Bill Burton at the Computer
Alan Doelp on Teaching an Old Dog New Tricks
Editor’s note: While in the hospital for surgery on a troubled toe, Bill Burton cannot write his column because he hasn’t yet learned to use his portable computer.
Way back in the dawn of the personal computer age, I drew the short straw and was forced to read the user manual for a computer that co-author Jon Franklin and I had just bought. There was no need, we reasoned, for both of us to learn all that technical stuff, so we drew lots. I still suspect that Jon rigged the game.
In any event, I dutifully set about learning the innards of our new computer, while the fortunate Mr. Franklin needed only to learn the keyboard, which in those days looked much like a typewriter keyboard. Presently I learned that while the keyboard looks like a typewriter, it behaves like one only because some programmer decreed that it would be so.
Once I realized that the keyboard was programmable, I reprogrammed it. The next morning when Jon sat down to pound out some deathless prose, only gibberish appeared on the screen. Jon turned pale and made gurgling noises; from the look on his face, one would think the very universe had begun to shatter in front of his eyes. Then he saw me shaking with laughter, said some bad things about my ancestors and never fully trusted me or the computer again. But he told all our friends that I had “cracked the code” of the computer, which is how I came to be branded as a computer guru.
In the decades since then, I have helped many friends learn the basics of their computers. Some were more adept than others, but all shared a desire to learn, to explore, to make their new magic box sit up and do tricks.

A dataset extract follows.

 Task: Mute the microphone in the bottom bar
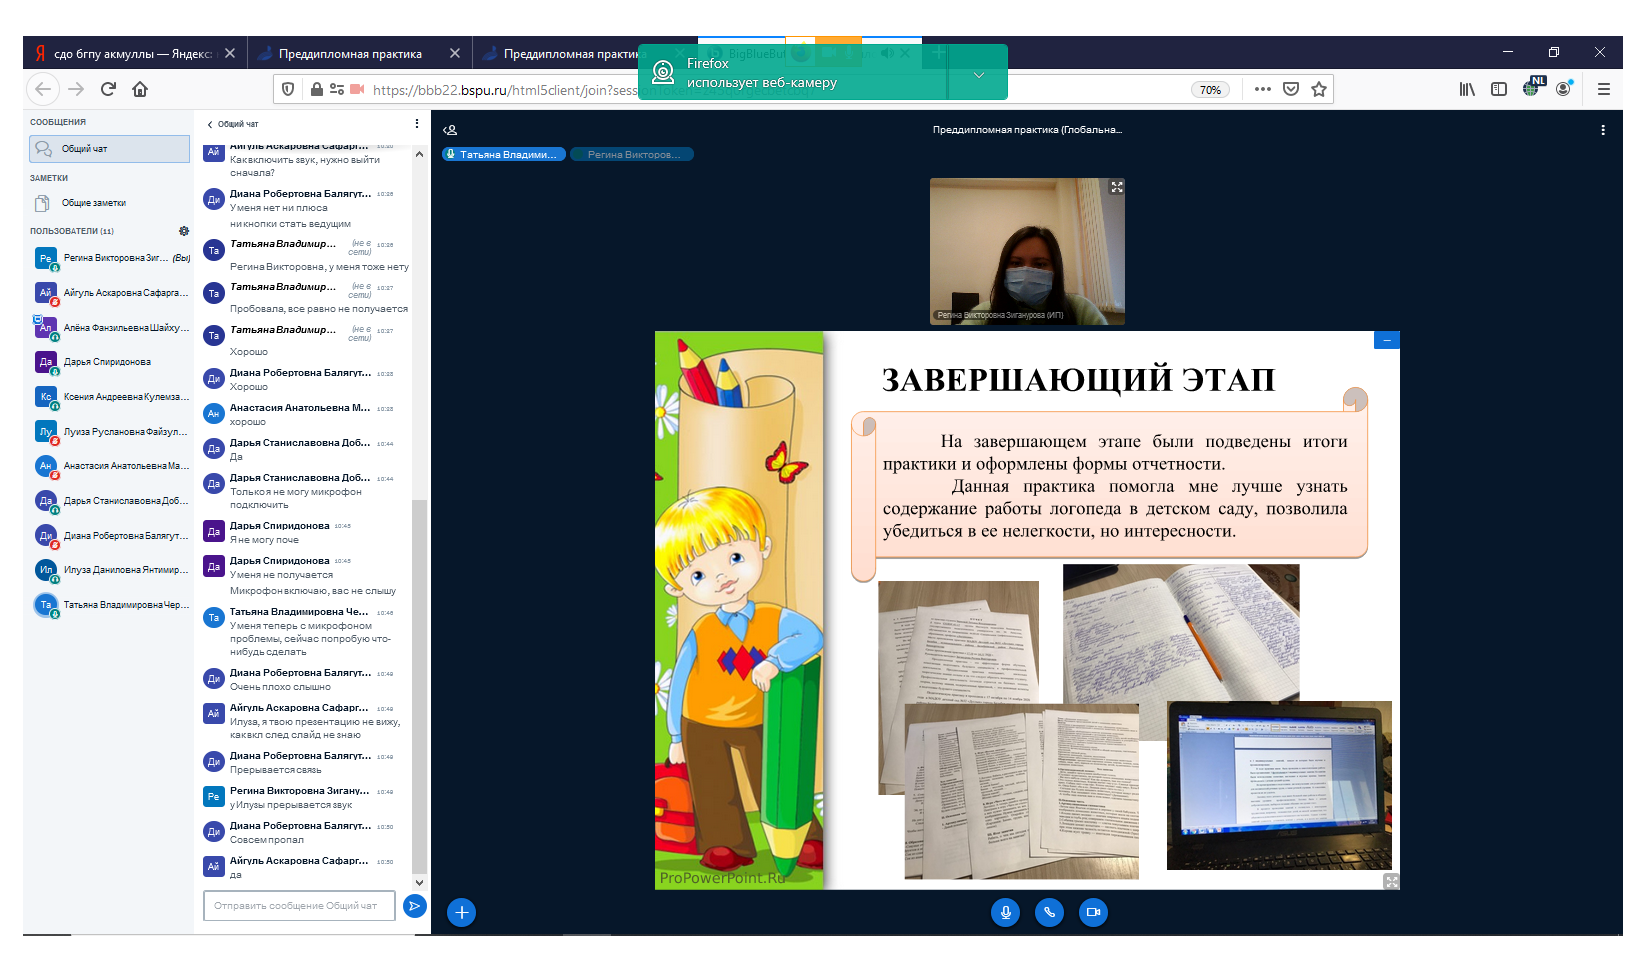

Except, of course, for Bill Burton.
Old Dog
Born in the year that Lindbergh flew the Atlantic and Babe Ruth hit 60 home runs, Bill predates the computer age by so many years that he will probably never become comfortable with it. The gulf between depression culture and computer culture is simply too great. In Bill’s formative years, crystal radios and wooden airplanes were high tech. There were typewriters then, but they didn’t have cords. Words went to paper through a simple, mechanical, understandable process.

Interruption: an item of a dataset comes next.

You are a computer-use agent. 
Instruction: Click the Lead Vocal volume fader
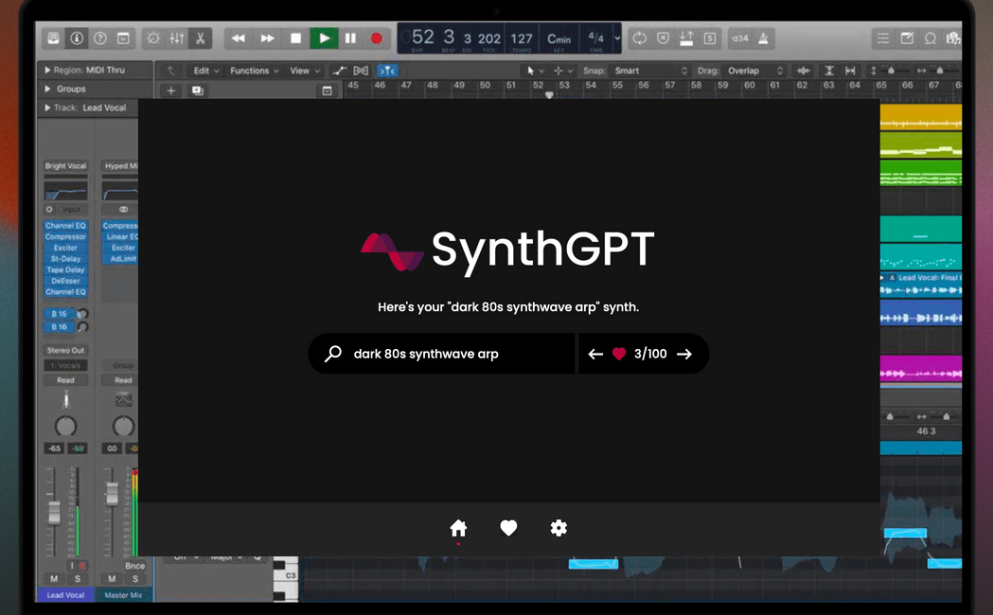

Not so with computers. In Bill’s eyes, a computer produces something perilously close to witchcraft. His advance into the cyberworld has been reluctant at best. He doesn’t use email; in fact, he doesn’t use the Internet at all. He began using a computer because the newspapers wanted electronic copy; to him, a computer is a typewriter with a disk drive, nothing more.

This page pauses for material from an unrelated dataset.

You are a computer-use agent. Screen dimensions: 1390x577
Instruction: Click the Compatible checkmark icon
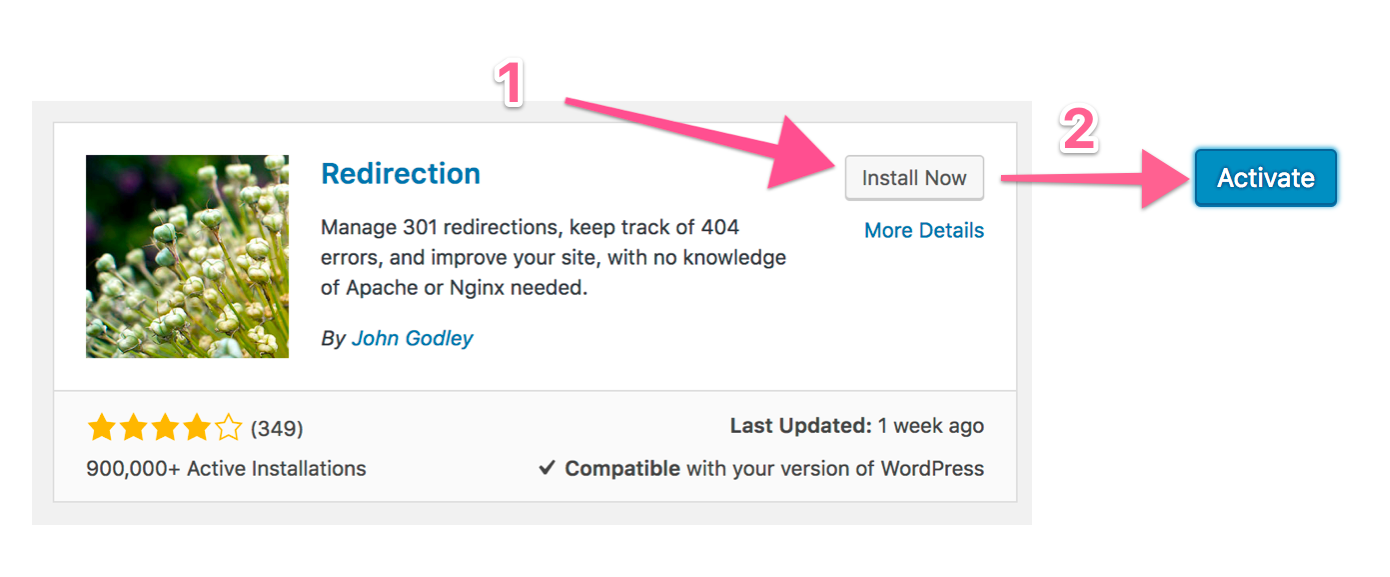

He writes on an Apple computer so ancient that replacement parts are no longer sold, and his modem is long since deceased. When he writes a column, he copies it onto a diskette and drives to a nearby Internet cafe, where for a couple bucks they email it for him. He’s been doing it this way for years.
A few weeks ago the Internet cafe offered a used laptop for sale. Bill, who has had to pass up many a trip for want of a portable computer, took the plunge and bought it. I can’t figure what possessed him, but I’m not complaining; I’ve been urging Bill to go portable for years.
New Tricks
But with a new gizmo comes a new learning curve. The laptop is of PC heritage, whereas Bill understands only Apple old Apple at that. Ever since his new purchase, I’ve been making weekly housecalls to the Burton habitat, attempting to bring Bill up to speed with his new toy.
By far the biggest barrier is the keyboard, which is only a little different from the Apple, but the difference is deadly: the Shift and Ctrl keys are transposed. This has led to some interesting experiences.
On the first day, I showed him how to click on the word processor’s icon to bring up a blank document. I typed the practice phrase Now is the time, etc. … to show him how it worked. Then turned it over to him. Instead of Shift-N, he hit Ctrl-N, which opens a new blank document. On the screen, it looked like the text I’d just typed had vanished. Puzzled, he hit Ctrl-N a few more times, opening several more blank documents.
When I explained what was happening, Bill demanded to know why they needed Ctrl-N when there were two other perfectly good ways to open a blank document. He had me there. I tried to explain how there were sometimes several different ways to do the same thing, but that’s a hard concept to get across to a new user. Bill started to get the same look that I had seen on Jon Franklin’s face so many years ago, and I knew he was on the verge of cyber-overload.
Cyber-overload occurs when computer logic runs counter to common sense, and the brain rebels. Some people’s eyes glaze over at this point; others are prone to panic attacks. Over time, a user becomes desensitized to the illogic, but when you see the symptoms in a novice, especially a novice of Burton’s age, quick intervention is necessary.
“It works that way,” I said with authority, “because Bill Gates wanted it to work that way.” That seemed to settle it. Bill made a remark or two about Gates’ ancestors, but the crisis was over.
Bill’s still not using the new computer to write his columns. He insists that he has to get comfortable enough that he can think about his writing, not his typing. We were making good progress until his big toe intervened, and as soon as he’s back home from surgery we’ll start the lessons again.
I’m just glad it was a toe and not a finger; we’re going to have enough trouble with that keyboard as it is.
Burton buddy Alan Doelp is a former Baltimore Sun police reporter and the author of five nonfiction books for general readers, four on medical crises.